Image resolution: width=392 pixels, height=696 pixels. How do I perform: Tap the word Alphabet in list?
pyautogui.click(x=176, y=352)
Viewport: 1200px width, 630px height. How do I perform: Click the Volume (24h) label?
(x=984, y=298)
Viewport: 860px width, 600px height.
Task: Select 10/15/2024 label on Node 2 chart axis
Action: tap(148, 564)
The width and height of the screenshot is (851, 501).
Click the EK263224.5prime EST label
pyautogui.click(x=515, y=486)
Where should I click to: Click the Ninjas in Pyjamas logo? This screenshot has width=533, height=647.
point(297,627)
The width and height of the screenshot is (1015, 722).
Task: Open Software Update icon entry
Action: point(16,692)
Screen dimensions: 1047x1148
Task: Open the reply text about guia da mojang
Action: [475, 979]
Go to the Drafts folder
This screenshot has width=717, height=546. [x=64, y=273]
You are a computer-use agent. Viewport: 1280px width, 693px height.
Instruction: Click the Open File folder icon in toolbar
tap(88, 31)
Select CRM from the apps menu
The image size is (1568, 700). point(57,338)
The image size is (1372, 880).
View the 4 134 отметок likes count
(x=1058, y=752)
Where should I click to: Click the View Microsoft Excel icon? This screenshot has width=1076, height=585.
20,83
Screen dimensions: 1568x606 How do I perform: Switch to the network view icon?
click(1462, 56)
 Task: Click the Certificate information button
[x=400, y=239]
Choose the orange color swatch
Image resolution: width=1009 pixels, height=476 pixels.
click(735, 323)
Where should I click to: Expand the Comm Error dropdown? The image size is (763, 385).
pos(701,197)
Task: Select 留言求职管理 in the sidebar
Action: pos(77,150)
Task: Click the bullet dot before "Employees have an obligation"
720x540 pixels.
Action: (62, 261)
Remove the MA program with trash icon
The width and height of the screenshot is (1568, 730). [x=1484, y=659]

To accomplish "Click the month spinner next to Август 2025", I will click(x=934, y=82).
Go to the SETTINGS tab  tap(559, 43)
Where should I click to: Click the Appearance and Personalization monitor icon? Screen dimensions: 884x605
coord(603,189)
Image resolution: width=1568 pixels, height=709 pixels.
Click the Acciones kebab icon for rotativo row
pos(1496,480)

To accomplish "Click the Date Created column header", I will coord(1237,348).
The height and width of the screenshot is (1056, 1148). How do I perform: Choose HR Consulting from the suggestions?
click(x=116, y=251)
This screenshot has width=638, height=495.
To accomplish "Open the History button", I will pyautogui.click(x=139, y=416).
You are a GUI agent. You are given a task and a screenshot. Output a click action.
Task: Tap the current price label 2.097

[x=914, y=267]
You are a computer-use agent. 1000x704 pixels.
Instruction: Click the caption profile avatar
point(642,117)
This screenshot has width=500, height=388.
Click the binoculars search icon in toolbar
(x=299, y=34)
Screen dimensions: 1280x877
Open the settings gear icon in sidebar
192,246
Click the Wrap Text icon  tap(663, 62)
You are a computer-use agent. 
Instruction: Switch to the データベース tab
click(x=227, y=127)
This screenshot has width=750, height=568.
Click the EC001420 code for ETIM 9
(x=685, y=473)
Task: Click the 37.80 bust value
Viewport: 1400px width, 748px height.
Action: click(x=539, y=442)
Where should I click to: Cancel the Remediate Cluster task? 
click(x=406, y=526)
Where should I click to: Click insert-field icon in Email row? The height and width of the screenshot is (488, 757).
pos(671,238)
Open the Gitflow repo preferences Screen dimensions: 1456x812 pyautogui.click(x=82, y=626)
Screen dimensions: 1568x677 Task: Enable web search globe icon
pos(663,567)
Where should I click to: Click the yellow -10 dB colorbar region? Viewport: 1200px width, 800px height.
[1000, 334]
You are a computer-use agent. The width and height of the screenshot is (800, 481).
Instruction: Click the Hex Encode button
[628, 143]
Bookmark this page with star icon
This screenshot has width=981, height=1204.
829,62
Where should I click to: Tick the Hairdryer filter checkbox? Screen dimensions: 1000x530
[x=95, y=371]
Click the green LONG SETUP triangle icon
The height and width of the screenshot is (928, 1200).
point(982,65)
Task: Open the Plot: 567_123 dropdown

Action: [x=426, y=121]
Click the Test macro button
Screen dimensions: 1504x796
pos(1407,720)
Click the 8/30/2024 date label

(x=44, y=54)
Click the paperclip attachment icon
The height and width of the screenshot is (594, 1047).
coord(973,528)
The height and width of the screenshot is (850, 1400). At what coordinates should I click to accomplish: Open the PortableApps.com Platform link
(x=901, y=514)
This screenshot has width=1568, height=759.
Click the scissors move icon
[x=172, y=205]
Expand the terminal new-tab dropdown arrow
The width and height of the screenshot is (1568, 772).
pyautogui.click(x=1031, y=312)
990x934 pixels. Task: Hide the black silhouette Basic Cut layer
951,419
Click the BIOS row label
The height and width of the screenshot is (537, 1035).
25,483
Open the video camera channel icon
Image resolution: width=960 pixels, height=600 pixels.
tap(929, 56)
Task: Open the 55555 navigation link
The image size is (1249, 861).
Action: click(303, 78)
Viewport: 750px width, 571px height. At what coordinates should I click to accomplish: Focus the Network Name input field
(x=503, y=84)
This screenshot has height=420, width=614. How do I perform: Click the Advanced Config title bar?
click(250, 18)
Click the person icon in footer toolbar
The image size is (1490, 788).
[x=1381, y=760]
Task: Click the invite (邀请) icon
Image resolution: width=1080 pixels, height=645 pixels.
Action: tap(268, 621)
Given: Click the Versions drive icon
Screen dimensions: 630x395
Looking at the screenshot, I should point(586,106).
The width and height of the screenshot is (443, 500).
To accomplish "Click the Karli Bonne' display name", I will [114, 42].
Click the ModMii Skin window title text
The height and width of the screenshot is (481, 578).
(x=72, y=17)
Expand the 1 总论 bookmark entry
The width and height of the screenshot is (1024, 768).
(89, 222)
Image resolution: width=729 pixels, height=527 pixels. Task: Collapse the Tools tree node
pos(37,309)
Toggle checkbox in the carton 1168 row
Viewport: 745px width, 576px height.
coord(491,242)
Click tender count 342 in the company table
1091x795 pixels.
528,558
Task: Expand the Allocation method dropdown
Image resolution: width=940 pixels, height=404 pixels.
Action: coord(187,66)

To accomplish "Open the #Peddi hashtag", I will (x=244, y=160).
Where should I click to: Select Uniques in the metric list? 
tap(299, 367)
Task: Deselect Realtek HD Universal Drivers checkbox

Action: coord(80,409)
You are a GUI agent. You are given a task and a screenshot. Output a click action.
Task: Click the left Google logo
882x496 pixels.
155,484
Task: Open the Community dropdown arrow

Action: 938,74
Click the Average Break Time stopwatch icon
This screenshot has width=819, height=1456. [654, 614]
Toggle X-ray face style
++++++++++
## TASK TO COMPLETE
For every line in the records above that holds "computer", add one, and report the sum alone.

## RESPONSE TO THIS EXERCISE
4